[EXERCISE MATERIAL Boundary: Start]

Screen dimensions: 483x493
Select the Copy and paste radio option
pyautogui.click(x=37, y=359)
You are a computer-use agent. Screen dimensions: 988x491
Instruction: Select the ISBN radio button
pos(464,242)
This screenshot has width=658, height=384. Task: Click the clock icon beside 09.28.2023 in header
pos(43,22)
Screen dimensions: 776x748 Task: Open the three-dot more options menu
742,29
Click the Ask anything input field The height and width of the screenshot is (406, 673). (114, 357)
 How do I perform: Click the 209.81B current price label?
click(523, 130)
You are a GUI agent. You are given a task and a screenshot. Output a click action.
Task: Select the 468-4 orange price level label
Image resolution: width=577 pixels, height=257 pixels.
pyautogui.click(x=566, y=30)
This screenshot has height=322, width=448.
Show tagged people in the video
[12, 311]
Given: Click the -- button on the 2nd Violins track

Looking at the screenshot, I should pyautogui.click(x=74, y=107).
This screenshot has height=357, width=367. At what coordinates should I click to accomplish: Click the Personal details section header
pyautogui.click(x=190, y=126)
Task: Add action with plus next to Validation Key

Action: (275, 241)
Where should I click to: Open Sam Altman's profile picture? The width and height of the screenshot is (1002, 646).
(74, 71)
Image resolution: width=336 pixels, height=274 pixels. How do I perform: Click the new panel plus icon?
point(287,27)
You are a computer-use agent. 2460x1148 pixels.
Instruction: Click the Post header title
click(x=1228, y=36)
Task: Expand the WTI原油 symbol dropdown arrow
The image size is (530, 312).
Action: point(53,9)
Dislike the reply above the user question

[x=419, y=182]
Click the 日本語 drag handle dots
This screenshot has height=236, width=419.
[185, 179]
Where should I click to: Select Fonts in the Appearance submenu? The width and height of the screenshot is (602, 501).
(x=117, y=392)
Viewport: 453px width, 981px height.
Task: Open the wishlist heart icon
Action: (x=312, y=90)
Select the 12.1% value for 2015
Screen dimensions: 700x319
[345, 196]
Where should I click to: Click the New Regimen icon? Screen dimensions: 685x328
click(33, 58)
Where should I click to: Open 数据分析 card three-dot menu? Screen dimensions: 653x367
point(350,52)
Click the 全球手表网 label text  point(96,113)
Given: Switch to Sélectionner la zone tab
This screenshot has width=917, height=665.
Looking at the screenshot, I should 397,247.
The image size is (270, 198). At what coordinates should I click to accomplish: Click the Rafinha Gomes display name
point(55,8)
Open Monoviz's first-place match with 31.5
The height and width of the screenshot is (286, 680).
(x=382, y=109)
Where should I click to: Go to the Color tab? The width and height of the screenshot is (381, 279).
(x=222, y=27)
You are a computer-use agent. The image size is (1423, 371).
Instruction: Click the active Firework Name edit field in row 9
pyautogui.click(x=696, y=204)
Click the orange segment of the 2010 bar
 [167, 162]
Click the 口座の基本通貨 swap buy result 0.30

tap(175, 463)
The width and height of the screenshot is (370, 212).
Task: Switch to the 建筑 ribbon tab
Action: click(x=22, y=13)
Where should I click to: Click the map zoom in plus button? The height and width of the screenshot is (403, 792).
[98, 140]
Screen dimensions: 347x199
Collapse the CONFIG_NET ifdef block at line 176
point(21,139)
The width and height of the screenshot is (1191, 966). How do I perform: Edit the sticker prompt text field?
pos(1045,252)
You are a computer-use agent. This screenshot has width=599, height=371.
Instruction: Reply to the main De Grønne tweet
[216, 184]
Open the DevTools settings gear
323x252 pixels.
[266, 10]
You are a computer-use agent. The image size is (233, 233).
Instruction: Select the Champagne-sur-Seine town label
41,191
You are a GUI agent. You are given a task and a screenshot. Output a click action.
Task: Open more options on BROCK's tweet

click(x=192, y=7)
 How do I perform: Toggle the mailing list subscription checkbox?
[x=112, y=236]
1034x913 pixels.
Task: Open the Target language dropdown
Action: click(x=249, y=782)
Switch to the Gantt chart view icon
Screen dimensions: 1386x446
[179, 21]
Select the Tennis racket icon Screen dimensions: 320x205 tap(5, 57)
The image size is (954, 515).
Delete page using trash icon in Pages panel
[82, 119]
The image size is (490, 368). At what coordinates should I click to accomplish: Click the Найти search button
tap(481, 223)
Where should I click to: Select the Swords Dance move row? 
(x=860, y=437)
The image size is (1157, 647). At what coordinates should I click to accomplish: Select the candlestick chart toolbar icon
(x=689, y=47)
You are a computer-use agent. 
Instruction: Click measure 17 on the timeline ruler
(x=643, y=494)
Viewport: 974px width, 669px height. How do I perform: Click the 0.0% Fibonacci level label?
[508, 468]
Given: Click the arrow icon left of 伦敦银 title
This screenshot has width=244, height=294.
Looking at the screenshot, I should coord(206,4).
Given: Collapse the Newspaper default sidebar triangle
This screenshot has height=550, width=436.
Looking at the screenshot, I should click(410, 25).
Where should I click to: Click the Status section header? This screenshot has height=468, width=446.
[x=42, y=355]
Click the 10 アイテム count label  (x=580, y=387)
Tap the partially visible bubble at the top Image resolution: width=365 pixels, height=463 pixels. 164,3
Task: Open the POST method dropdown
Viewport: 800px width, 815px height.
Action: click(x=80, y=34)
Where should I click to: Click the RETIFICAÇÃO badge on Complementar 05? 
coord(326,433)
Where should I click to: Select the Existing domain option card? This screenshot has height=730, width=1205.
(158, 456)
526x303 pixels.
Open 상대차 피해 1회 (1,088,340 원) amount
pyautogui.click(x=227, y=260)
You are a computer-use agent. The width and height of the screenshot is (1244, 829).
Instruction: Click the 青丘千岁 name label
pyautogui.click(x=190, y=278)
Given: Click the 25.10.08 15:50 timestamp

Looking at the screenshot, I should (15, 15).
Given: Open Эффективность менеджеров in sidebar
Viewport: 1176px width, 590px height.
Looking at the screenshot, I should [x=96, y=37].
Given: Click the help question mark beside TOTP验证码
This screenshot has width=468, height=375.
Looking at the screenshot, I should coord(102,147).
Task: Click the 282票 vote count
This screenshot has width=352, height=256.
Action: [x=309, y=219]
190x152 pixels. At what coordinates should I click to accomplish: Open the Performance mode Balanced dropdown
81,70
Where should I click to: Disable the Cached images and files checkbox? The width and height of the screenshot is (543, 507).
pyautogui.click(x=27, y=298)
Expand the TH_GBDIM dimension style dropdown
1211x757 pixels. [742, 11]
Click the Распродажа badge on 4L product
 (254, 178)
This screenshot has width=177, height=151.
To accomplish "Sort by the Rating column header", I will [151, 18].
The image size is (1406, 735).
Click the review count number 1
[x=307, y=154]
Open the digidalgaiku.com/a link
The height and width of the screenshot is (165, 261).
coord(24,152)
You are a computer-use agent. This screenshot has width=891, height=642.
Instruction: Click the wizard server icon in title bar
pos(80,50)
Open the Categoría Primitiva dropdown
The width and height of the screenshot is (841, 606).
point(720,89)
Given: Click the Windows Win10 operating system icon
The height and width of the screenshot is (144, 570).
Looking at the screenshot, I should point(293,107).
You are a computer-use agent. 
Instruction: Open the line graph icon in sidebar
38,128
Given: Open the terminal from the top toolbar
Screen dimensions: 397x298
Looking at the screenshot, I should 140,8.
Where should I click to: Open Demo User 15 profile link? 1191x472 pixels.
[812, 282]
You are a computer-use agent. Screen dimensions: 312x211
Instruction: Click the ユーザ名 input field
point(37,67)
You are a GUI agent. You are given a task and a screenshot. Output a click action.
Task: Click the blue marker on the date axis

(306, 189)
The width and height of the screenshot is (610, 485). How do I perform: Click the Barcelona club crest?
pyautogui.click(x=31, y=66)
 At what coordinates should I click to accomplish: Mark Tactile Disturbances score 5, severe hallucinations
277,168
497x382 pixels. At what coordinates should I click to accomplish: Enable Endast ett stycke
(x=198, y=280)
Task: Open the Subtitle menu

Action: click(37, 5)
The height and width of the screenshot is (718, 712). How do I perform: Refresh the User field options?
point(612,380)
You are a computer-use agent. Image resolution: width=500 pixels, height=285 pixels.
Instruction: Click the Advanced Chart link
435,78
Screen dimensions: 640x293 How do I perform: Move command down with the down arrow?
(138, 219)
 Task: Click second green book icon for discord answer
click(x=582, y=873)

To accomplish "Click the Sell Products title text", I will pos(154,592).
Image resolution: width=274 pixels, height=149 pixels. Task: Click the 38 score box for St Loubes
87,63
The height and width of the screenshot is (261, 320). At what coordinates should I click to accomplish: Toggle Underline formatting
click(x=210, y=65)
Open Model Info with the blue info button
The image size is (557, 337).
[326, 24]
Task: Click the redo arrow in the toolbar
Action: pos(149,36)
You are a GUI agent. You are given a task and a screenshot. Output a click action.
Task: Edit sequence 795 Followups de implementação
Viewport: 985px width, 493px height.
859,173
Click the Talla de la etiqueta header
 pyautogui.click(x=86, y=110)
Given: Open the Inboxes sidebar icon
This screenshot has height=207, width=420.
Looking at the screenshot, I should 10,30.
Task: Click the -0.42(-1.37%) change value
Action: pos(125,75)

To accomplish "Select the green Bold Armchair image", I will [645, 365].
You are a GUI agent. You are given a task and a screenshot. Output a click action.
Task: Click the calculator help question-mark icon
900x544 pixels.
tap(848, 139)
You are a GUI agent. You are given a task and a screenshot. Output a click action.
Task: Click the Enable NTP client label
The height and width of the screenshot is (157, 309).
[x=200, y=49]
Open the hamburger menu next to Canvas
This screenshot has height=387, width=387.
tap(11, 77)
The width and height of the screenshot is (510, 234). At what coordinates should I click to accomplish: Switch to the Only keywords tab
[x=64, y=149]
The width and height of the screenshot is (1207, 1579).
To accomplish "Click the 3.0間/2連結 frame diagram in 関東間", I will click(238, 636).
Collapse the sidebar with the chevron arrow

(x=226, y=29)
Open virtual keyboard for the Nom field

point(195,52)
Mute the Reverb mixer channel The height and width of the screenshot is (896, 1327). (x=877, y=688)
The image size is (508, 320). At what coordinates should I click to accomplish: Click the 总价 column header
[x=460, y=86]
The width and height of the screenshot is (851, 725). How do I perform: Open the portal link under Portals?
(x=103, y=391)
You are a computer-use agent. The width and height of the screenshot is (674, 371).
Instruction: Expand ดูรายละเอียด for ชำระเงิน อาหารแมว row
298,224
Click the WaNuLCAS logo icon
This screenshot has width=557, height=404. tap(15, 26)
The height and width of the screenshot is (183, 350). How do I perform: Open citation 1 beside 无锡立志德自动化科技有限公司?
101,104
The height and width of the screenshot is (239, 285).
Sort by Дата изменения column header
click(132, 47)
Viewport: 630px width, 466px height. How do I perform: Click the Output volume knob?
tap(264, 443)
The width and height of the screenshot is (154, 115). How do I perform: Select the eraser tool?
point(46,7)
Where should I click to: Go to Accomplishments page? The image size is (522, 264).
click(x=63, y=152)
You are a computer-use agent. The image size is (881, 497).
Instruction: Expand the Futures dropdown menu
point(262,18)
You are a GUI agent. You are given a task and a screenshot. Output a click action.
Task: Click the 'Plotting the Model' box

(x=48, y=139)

[EXERCISE MATERIAL Boundary: End]

■ YOUR GOAL ■
Give back exactly the lines above, from the line containing "Click the 10" through the line containing "Task: Click the 282票 vote count", with both end lines and nothing more.

■ COMPLETED EXERCISE ■
Click the 10 アイテム count label  (x=580, y=387)
Tap the partially visible bubble at the top Image resolution: width=365 pixels, height=463 pixels. 164,3
Task: Open the POST method dropdown
Viewport: 800px width, 815px height.
Action: click(x=80, y=34)
Where should I click to: Click the RETIFICAÇÃO badge on Complementar 05? 
coord(326,433)
Where should I click to: Select the Existing domain option card? This screenshot has height=730, width=1205.
(158, 456)
526x303 pixels.
Open 상대차 피해 1회 (1,088,340 원) amount
pyautogui.click(x=227, y=260)
You are a computer-use agent. The width and height of the screenshot is (1244, 829).
Instruction: Click the 青丘千岁 name label
pyautogui.click(x=190, y=278)
Given: Click the 25.10.08 15:50 timestamp

Looking at the screenshot, I should (15, 15).
Given: Open Эффективность менеджеров in sidebar
Viewport: 1176px width, 590px height.
Looking at the screenshot, I should [x=96, y=37].
Given: Click the help question mark beside TOTP验证码
This screenshot has width=468, height=375.
Looking at the screenshot, I should coord(102,147).
Task: Click the 282票 vote count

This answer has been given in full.